There are a great many aspects of the modern Halloween experience that are almost overwhelmingly sad. It’s sad that the preeminent Halloween costume for teenage girls seems to involve one aspect or another of vampirism. It’s sad that, increasingly, dads can’t make the neighborhood trick’ o’ treat circuit without a beer in hand. It’s sad that roughly 0.8 percent of households opt to go full-bore in terms of balls-out façade scarification. It’s sad that Newt Gingrich masks didn’t make a bigger comeback this season. Sadder than all of those things combined come close to the sadness of watching your costumed child approach an empty bowl on a table standing alone in a pool of light in front of the home of some half-involved-in-Halloween neighbor we’ll never get to know.
Some people simply aren’t into Halloween; they don’t want to mingle, they don’t want to buy candy or feign communal frivolity or trade small talk, the big game is on, they want to be left the fuck alone. I get that; I can respect it. No lights and no decorations send an unmistakable signal that everybody should be able to grasp, a signal that forestalls egging and toilet-papering Silly Stringing and other such tomfoolery. But if you’re half-assing Halloween by setting out some candy and a fake Jack’ o’ Lantern and splitting the scene, you deserve all of the above and worse besides, because you’re very explicitly trying to have your get-the-hell-off-my-lawn and your it-takes-a-suburb-to-raise-a-stylist in one go, to shut yourself away while patting yourself on the back for participating in neighborhood life, however feebly.
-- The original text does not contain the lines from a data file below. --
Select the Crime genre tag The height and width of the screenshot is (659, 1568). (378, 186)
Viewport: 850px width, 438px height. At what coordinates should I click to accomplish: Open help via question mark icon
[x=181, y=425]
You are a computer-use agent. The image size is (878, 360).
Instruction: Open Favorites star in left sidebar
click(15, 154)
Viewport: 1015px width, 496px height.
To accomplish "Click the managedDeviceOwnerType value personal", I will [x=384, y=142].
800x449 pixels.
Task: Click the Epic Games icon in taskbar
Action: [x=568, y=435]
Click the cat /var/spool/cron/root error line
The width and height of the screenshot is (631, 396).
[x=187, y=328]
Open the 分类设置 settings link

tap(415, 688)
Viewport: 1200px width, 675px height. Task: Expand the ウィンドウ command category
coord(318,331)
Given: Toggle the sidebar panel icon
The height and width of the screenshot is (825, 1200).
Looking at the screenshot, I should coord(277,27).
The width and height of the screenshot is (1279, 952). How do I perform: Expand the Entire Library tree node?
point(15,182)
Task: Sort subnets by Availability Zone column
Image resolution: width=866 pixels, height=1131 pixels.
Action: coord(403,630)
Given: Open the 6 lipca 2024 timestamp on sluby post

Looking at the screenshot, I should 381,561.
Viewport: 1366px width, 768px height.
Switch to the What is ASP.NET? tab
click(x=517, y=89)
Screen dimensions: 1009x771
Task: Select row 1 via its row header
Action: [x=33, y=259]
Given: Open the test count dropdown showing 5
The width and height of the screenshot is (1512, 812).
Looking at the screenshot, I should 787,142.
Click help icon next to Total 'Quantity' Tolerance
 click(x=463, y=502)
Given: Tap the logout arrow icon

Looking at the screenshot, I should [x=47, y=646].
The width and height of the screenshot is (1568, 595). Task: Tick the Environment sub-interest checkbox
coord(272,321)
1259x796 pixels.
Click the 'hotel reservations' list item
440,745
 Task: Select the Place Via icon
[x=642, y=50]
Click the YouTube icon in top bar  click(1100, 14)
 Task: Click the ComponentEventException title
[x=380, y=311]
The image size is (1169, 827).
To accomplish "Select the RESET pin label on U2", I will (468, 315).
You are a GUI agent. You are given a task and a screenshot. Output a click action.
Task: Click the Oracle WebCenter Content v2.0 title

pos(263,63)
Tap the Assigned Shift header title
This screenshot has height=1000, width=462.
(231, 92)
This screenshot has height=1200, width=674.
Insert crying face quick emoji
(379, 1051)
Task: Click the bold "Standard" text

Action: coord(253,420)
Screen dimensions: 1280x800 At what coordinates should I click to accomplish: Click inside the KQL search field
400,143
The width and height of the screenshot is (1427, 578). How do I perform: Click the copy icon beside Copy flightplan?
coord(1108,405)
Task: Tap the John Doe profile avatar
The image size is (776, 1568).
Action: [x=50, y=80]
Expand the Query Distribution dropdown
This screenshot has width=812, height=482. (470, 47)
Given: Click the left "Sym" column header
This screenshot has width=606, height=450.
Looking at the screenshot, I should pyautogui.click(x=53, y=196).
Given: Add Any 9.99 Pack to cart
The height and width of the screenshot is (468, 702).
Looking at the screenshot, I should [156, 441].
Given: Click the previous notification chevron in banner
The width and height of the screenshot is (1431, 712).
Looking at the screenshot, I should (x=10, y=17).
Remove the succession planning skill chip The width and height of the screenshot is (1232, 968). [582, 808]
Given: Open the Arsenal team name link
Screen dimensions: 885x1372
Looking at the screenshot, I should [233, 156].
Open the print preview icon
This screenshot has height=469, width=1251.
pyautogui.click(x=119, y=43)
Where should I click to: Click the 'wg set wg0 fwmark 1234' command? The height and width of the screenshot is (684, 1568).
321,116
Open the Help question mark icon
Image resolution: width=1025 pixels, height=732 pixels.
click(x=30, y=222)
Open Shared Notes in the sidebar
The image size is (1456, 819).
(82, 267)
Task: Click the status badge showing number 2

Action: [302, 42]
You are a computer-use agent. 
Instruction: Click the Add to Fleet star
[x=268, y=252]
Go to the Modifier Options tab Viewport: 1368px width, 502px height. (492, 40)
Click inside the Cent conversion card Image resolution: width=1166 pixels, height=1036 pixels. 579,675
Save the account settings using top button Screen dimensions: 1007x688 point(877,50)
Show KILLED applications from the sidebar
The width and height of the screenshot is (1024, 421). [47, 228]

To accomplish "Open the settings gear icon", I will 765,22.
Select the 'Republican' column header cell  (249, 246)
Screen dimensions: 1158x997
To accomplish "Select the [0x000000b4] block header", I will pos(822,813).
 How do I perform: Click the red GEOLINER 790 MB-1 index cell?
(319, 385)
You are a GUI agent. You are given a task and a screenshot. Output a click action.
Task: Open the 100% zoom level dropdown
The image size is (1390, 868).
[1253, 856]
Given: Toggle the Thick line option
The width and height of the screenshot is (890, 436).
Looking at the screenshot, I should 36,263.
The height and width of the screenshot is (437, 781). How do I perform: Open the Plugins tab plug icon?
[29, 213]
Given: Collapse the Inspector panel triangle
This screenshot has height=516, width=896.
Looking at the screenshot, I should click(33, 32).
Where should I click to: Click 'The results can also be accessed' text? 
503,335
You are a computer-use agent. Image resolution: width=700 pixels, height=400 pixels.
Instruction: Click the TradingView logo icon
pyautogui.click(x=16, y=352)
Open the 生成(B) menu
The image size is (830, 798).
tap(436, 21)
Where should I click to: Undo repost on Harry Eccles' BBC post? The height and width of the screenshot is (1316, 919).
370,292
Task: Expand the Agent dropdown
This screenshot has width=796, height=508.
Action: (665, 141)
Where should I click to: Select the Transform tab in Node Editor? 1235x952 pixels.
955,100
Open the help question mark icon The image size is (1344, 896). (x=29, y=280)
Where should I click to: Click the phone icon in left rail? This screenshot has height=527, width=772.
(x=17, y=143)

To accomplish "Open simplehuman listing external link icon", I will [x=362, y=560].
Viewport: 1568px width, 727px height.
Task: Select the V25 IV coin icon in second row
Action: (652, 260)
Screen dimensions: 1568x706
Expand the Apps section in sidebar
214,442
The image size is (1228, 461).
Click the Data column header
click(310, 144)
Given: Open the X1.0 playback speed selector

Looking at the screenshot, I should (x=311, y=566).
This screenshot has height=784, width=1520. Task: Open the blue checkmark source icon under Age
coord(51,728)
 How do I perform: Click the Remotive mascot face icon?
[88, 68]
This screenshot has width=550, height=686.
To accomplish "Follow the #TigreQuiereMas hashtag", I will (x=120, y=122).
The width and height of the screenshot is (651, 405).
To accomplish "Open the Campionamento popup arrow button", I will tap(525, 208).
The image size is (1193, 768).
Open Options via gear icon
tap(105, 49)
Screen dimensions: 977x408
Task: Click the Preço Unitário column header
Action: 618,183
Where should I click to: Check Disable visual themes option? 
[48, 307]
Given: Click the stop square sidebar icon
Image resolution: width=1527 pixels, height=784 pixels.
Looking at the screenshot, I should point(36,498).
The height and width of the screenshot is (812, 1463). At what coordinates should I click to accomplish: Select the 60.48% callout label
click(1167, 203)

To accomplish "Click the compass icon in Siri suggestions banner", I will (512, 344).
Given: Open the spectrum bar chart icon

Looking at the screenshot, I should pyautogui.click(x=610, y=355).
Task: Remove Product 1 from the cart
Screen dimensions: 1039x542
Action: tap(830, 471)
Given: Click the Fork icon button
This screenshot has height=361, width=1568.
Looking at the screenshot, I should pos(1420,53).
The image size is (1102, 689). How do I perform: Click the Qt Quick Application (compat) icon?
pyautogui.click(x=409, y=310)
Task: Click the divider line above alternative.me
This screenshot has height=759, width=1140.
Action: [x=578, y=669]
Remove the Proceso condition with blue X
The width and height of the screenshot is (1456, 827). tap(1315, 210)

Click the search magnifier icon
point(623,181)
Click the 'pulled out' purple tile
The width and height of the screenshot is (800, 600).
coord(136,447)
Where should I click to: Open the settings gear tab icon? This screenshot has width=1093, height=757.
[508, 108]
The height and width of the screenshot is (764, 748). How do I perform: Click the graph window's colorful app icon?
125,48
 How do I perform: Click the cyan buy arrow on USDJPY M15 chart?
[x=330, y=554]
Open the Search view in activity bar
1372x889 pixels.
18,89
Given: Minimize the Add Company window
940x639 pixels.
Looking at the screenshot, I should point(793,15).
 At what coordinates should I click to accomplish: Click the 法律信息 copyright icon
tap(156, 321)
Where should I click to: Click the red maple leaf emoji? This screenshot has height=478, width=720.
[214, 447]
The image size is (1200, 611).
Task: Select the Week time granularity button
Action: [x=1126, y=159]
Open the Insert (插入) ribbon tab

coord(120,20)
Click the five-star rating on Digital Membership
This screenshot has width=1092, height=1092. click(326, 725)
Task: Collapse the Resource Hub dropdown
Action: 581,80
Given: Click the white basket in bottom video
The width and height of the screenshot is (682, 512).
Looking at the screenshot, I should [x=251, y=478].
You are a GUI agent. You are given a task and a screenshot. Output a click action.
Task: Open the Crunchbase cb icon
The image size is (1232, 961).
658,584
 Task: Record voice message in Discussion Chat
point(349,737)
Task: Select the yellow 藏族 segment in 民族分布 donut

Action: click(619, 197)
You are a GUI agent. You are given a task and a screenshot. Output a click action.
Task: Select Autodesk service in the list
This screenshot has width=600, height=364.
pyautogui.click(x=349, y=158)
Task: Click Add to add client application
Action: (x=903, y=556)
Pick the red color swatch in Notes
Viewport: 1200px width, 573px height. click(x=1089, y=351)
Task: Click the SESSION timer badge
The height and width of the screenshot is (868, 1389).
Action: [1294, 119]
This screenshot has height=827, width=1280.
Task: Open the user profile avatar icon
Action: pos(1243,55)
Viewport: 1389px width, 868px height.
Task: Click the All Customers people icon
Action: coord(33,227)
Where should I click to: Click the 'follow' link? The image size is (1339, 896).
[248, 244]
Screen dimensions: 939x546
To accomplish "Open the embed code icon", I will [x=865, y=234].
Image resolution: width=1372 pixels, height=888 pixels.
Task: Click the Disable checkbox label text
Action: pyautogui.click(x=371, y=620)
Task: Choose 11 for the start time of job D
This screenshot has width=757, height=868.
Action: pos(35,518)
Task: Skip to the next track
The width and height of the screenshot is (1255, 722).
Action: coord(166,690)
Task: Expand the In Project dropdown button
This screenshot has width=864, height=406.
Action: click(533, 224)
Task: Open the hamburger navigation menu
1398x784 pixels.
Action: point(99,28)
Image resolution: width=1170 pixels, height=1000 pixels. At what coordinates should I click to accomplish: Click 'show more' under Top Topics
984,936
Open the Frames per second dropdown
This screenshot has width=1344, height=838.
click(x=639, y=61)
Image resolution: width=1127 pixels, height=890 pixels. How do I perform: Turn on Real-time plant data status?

You don’t really give a shit how your neighbors are, but you desperately need them to not think ill of you because really, you’re a good person You want to believe that you’re brightening the faces of tykes in Lady Gaga and Harry Potter costumes while not having to contract any of their germs or run the risk of one of them springing a cruel prank on you; you’re not in, but you’re not entirely out, either.
This deplorable practice undermines the democratic Halloween tradition in which each child is handed or is allowed to grab two or three saccharine items for their subsequent gorging pleasure, because without a responsible adult present to maintain order, the established system collapses, and all those unattended Smarties and Reese’s Peanut Butter cups and Tootsie Rolls—which are undoubtedly the Starbucks of Halloween candy—are hoovered up by unscrupulous and teenage youth, and everyone who sprints rudely across your lawn after that point just thinks you’re a punk-ass bitch, and they’re kind of right.